Instructions for the task: A verbatim reproduction of the lines below, from the line containing "The height and width of the screenshot is (793, 1171)." through the line containing "Viewport: 790px width, 540px height.", both ends included, is the whole required output.

- - - -

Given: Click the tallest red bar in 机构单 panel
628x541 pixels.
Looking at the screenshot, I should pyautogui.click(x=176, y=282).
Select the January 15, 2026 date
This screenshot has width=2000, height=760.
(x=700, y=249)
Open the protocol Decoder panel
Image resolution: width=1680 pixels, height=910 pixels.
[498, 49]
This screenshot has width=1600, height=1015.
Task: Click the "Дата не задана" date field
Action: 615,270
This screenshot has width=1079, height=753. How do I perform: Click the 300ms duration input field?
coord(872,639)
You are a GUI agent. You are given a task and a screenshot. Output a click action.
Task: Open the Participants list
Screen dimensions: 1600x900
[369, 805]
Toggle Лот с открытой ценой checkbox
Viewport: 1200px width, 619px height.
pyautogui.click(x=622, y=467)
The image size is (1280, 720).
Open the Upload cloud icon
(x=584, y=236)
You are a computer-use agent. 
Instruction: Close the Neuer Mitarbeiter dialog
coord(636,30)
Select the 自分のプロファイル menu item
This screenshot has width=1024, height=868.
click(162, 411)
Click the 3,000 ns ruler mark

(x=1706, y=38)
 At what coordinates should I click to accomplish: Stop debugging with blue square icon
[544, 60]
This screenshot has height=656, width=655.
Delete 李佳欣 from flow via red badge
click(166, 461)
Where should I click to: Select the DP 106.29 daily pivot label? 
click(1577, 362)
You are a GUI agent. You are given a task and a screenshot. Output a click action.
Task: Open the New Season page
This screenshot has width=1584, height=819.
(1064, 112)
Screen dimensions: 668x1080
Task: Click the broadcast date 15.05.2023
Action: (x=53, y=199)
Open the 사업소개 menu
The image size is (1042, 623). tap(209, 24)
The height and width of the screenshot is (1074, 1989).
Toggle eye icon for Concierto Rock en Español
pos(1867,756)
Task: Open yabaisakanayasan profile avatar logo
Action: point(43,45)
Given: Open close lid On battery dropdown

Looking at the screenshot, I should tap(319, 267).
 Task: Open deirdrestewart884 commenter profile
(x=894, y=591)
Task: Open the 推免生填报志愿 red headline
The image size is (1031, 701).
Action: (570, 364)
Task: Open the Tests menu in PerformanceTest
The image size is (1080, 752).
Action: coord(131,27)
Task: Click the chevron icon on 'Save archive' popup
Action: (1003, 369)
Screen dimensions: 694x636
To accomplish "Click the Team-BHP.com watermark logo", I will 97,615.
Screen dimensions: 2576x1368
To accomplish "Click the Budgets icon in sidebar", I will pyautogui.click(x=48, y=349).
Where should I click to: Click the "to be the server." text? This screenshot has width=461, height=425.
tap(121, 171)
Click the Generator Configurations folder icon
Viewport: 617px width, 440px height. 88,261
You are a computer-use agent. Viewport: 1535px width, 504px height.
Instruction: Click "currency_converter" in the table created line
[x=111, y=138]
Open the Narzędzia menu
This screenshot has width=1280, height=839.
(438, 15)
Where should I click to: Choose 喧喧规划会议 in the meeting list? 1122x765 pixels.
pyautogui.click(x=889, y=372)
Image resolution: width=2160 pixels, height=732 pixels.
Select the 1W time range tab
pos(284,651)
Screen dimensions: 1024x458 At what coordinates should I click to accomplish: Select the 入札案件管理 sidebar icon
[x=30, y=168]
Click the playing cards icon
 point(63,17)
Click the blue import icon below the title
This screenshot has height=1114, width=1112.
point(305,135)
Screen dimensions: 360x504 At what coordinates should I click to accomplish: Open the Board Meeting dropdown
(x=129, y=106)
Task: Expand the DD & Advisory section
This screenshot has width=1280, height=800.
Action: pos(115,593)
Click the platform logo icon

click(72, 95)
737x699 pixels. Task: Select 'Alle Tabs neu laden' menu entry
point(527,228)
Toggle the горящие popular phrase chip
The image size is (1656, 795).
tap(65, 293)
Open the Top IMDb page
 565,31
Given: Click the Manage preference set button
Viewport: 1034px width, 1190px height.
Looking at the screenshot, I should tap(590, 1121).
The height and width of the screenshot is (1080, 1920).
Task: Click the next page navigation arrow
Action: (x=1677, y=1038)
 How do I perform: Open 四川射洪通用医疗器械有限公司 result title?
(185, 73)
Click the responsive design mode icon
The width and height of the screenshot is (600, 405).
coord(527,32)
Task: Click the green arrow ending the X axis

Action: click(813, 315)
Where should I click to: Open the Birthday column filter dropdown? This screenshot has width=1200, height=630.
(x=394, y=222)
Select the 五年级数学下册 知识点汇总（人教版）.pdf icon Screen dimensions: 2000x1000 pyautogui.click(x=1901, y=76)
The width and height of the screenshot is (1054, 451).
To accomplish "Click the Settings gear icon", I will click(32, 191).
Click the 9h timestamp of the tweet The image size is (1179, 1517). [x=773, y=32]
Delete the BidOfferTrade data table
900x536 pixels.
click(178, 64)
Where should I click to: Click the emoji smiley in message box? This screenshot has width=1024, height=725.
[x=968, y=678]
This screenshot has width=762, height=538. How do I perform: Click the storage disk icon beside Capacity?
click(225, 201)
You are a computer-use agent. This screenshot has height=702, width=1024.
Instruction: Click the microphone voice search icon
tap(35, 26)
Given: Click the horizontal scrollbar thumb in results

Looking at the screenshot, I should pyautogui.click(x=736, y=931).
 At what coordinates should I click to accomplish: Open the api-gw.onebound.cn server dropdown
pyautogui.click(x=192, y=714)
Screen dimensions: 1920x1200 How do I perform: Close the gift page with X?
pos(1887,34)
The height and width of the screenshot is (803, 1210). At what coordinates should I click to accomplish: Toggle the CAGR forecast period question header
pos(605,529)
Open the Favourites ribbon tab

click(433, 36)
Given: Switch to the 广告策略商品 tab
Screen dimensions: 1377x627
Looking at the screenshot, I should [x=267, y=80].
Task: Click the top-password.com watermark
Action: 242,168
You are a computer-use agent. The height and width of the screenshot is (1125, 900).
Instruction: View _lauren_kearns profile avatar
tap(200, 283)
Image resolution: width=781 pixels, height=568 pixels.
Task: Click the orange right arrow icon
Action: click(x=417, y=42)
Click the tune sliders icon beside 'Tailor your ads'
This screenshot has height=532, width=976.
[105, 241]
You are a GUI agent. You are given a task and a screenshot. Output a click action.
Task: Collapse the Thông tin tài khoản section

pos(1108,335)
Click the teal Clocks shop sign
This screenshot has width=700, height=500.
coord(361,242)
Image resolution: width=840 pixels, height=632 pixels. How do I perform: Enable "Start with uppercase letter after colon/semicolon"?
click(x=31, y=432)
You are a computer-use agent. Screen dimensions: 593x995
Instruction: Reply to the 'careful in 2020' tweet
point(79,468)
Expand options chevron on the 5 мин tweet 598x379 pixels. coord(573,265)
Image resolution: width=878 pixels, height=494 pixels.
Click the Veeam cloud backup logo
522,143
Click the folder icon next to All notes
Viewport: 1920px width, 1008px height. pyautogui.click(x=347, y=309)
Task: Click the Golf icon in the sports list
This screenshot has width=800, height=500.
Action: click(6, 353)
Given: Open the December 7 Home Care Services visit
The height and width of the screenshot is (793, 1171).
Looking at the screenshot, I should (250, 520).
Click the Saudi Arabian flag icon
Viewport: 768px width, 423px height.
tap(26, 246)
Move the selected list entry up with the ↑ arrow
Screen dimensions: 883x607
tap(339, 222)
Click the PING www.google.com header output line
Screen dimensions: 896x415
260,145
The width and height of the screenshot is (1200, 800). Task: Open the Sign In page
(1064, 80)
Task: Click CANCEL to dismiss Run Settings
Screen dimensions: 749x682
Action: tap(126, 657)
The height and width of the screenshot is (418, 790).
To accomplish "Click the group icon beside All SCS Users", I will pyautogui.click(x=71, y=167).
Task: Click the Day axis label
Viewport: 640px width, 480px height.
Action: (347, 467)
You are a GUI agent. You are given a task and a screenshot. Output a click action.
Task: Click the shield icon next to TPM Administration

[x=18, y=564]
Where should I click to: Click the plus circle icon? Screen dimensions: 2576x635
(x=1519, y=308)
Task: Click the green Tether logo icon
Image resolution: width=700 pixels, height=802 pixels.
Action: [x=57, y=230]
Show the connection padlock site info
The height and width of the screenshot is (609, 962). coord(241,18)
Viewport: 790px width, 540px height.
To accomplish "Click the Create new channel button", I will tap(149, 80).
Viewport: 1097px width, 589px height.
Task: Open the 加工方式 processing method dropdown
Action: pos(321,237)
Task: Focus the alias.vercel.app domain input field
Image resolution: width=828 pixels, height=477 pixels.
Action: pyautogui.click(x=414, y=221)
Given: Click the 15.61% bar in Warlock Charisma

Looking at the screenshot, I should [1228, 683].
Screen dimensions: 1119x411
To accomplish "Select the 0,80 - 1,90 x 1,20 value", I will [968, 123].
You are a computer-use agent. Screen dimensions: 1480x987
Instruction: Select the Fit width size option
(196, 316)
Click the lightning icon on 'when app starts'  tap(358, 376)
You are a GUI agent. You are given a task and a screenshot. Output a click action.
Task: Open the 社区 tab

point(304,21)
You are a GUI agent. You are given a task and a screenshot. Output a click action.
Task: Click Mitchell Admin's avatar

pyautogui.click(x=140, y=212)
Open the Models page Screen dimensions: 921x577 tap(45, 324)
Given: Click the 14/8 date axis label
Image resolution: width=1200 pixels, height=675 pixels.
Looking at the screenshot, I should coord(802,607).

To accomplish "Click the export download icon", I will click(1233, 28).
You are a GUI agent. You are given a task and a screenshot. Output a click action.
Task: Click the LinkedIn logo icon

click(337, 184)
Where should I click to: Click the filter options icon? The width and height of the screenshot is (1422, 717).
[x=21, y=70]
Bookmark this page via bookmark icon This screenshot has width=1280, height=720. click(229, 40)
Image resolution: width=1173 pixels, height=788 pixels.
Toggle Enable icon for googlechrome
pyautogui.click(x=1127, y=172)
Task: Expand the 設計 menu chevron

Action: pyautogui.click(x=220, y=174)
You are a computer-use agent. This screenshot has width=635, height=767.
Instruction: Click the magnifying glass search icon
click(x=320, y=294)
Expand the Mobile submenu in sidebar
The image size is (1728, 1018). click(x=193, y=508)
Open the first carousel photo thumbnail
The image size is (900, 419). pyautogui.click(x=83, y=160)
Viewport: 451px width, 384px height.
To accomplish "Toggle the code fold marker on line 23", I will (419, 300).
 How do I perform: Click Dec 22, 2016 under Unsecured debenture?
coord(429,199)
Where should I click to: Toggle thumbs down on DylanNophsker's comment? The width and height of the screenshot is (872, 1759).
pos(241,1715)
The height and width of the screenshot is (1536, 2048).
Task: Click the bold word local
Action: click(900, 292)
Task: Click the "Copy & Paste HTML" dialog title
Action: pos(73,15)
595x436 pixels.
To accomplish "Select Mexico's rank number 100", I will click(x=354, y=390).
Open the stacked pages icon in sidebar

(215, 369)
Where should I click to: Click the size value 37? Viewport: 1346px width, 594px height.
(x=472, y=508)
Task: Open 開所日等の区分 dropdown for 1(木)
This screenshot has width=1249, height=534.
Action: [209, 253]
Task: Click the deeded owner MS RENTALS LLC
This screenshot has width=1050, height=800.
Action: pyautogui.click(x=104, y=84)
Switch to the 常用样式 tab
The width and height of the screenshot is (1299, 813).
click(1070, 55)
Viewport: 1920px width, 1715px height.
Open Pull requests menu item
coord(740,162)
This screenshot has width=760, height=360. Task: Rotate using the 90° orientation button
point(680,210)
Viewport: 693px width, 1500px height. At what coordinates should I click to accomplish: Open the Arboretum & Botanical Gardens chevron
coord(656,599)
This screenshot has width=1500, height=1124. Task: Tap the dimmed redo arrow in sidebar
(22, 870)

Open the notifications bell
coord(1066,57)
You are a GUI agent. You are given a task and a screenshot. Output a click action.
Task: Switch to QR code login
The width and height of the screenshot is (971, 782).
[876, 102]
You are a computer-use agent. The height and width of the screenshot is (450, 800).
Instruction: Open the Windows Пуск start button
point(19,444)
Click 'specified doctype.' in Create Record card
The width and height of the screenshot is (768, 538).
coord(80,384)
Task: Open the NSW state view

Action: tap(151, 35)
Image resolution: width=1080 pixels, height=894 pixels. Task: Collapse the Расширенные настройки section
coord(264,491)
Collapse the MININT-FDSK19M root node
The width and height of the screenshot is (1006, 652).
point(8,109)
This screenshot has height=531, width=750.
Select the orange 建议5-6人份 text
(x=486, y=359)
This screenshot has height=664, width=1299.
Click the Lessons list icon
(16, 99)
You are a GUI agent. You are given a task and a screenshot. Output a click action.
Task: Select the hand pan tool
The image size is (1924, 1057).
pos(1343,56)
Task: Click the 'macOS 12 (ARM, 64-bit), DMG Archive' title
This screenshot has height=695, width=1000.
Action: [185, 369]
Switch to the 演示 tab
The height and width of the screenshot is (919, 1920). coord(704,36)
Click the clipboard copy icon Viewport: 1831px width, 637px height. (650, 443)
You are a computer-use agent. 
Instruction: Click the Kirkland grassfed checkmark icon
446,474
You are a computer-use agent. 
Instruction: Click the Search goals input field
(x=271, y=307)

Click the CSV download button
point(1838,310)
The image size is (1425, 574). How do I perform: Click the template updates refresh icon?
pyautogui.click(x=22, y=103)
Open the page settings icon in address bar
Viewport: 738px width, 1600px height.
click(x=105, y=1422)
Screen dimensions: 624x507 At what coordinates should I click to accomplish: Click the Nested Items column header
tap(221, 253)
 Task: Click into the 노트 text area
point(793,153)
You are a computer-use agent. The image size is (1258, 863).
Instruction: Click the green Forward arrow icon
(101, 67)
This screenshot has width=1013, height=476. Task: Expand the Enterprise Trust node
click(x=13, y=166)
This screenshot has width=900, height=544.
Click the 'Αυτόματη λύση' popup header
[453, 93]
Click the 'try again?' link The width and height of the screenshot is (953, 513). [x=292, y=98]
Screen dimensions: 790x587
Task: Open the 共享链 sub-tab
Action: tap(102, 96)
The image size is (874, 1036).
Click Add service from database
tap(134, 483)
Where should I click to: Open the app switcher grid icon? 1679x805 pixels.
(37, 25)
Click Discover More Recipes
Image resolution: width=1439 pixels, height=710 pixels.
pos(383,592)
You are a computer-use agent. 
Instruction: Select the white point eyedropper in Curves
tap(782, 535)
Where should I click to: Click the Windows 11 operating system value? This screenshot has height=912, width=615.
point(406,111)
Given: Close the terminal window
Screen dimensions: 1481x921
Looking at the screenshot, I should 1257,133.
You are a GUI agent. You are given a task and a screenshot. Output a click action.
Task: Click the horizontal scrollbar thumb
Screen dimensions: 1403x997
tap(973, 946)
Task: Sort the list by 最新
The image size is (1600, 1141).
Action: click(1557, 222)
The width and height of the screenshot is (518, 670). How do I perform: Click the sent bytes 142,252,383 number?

- - - -

Final answer:
The height and width of the screenshot is (793, 1171).
Looking at the screenshot, I should (250, 520).
Click the Saudi Arabian flag icon
Viewport: 768px width, 423px height.
tap(26, 246)
Move the selected list entry up with the ↑ arrow
Screen dimensions: 883x607
tap(339, 222)
Click the PING www.google.com header output line
Screen dimensions: 896x415
260,145
The width and height of the screenshot is (1200, 800). Task: Open the Sign In page
(1064, 80)
Task: Click CANCEL to dismiss Run Settings
Screen dimensions: 749x682
Action: tap(126, 657)
The height and width of the screenshot is (418, 790).
To accomplish "Click the group icon beside All SCS Users", I will pyautogui.click(x=71, y=167).
Task: Click the Day axis label
Viewport: 640px width, 480px height.
Action: (347, 467)
You are a GUI agent. You are given a task and a screenshot. Output a click action.
Task: Click the shield icon next to TPM Administration

[x=18, y=564]
Where should I click to: Click the plus circle icon? Screen dimensions: 2576x635
(x=1519, y=308)
Task: Click the green Tether logo icon
Image resolution: width=700 pixels, height=802 pixels.
Action: [x=57, y=230]
Show the connection padlock site info
The height and width of the screenshot is (609, 962). coord(241,18)
Viewport: 790px width, 540px height.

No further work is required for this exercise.